Pria kulit hitam terus menunggang kuda dengan sukses hingga tahun 1890-an, tetapi peran mereka dalam olahraga itu sangat lemah. Seorang penulis olahraga Chicago menggerutu bahwa ketika dia pergi ke trek dan melihat penggemar kulit hitam menyoraki pengendara kulit hitam, dia dengan tidak nyaman diingatkan bahwa pria kulit hitam dapat memilih. Amandemen ke-15 dan Isaac Murphy telah membuka pintu untuk orang kulit hitam Amerika, tetapi banyak orang kulit putih sangat ingin menutupnya.

Setelah bertahun-tahun sukses, pria kulit hitam mulai mendapatkan lebih sedikit pekerjaan di arena pacuan kuda, kehilangan promosi dan kesempatan untuk menjadi yang terbaik. Joki kulit putih mulai secara terbuka menuntut kompetisi terpisah. Salah satunya memberi tahu New York Sun pada tahun 1908 bahwa salah satu lawan kulit hitamnya mungkin adalah joki terbaik yang pernah dia lihat, tetapi dia dan rekan-rekannya “tidak suka memiliki negro mengendarai ras yang sama dengan mereka. Dalam artikel Washington Post tahun 1905 berjudul “Negro Rider on Wane,” si penulis bersikeras bahwa pria kulit hitam lebih rendah dan dengan demikian ditakdirkan untuk menghilang dari jalur, karena penduduk asli Amerika telah menghilang dari jalur mereka tanah air.

Joki hitam Jimmy Winkfield menjadi bintang dengan kemenangan Kentucky Derby berturut-turut pada tahun 1901 dan 1902, tetapi dia dengan cepat merasa sulit untuk mendapatkan lebih banyak tunggangan, pola yang menjadi terlalu umum.

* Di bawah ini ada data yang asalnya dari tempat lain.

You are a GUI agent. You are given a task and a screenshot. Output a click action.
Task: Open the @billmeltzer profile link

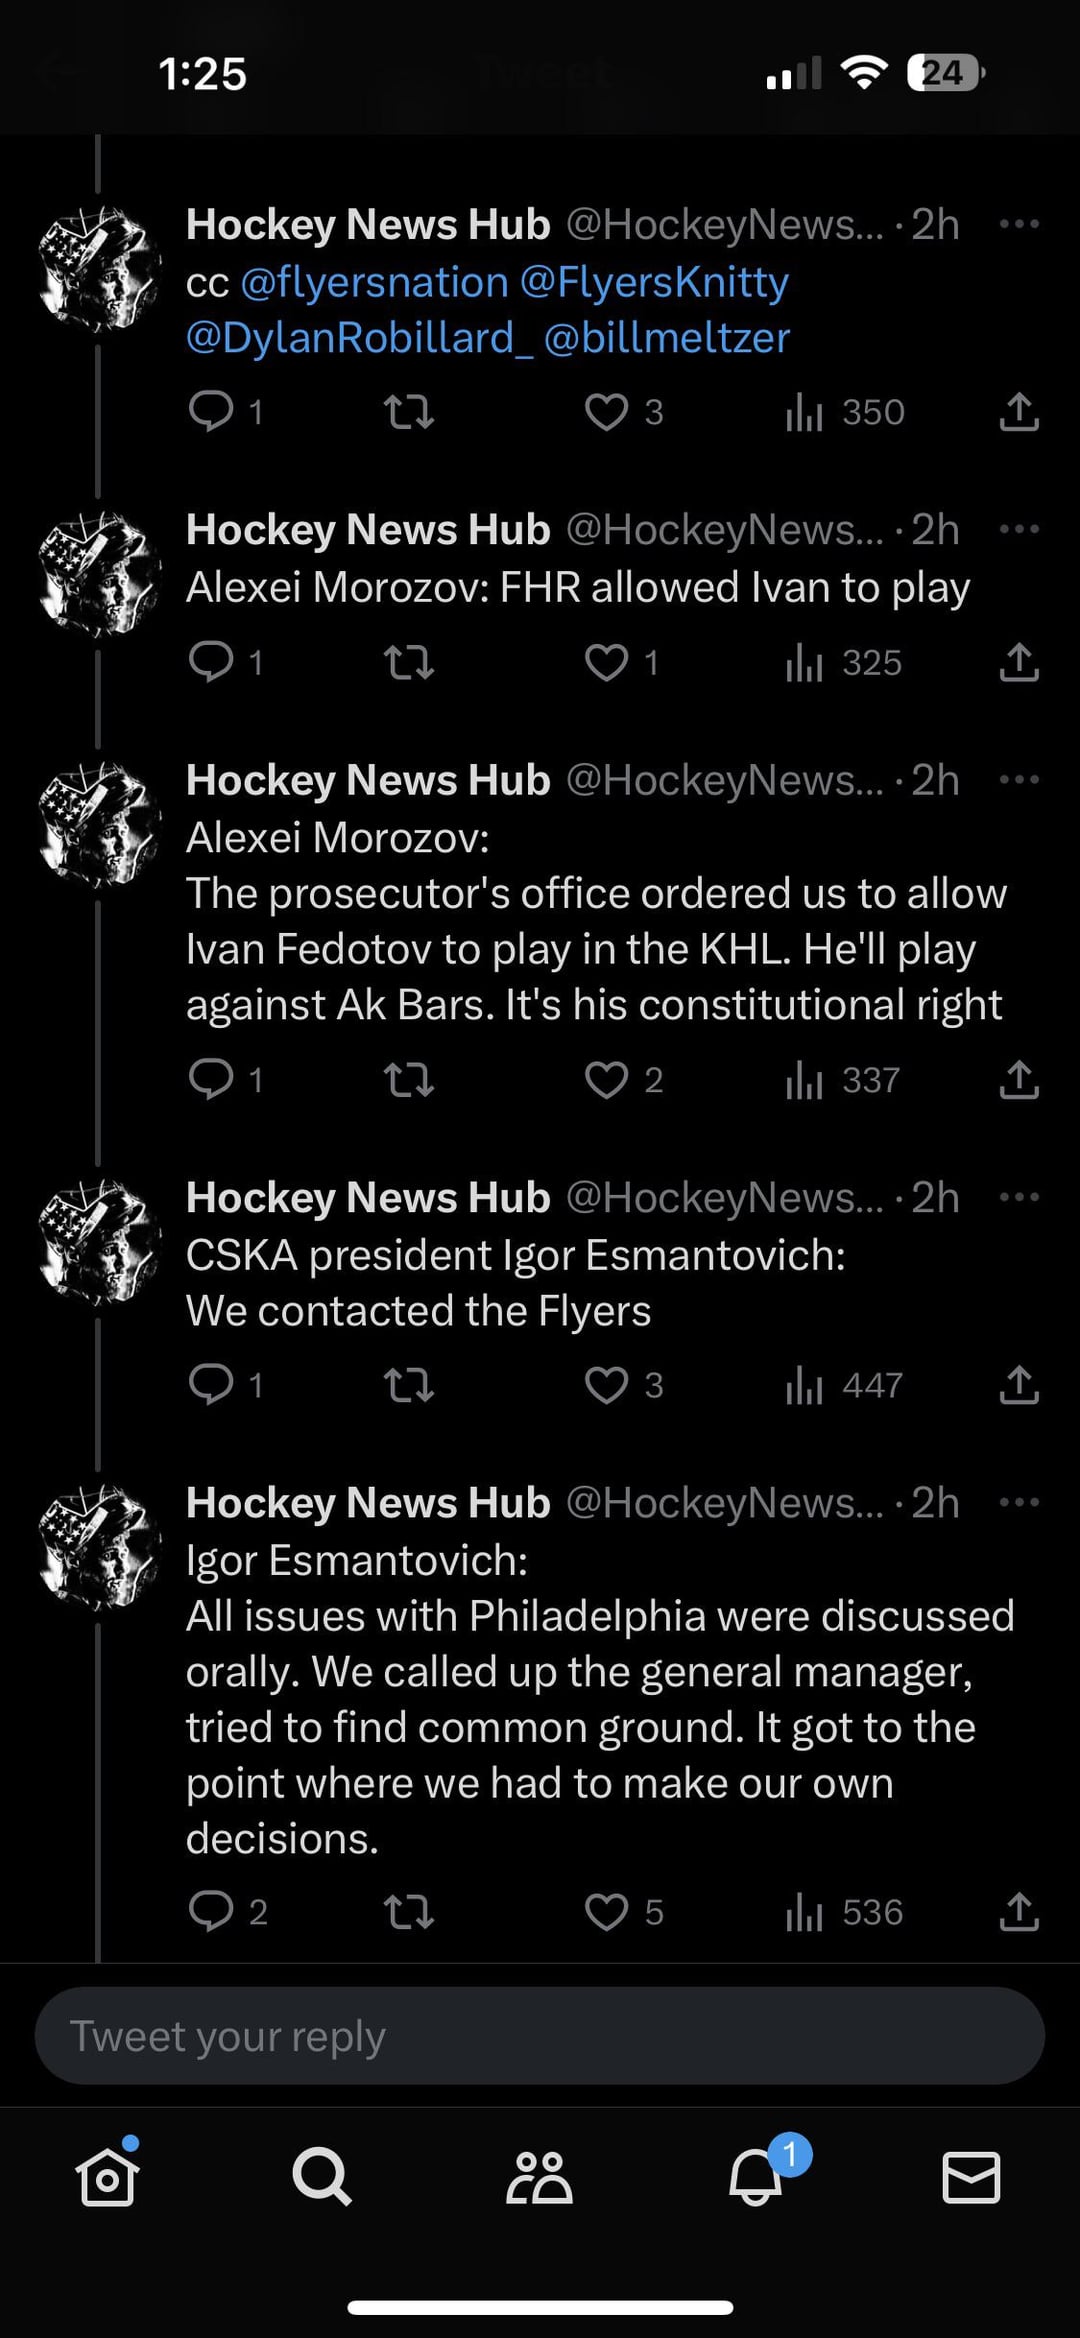coord(666,338)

Dia meninggalkan Amerika Serikat untuk berkarier di Eropa, tetapi orang-orang sezamannya seringkali tidak seberuntung itu.

Obituari mereka memberi kita gambaran sekilas tentang depresi dan keputusasaan yang datang karena bangga akan pekerjaan, hanya untuk merenggutnya. Soup Perkins, yang memenangkan Kentucky Derby pada usia 15 tahun, minum sampai mati pada usia 31 tahun. Joki Tom Britton tidak dapat menemukan pekerjaan dan bunuh diri dengan menelan asam. Albert Isom membeli pistol di pegadaian dan menembak kepalanya sendiri di depan petugas.

Sejarah Kentucky Derby, kemudian, juga merupakan sejarah pria yang berada di garis depan kehidupan kulit hitam dalam beberapa dekade setelah emansipasi – hanya untuk membayar harga yang sangat mahal untuk itu.

Ditulis oleh Katherine Mooney, Asisten Profesor Sejarah, Universitas Negeri Florida.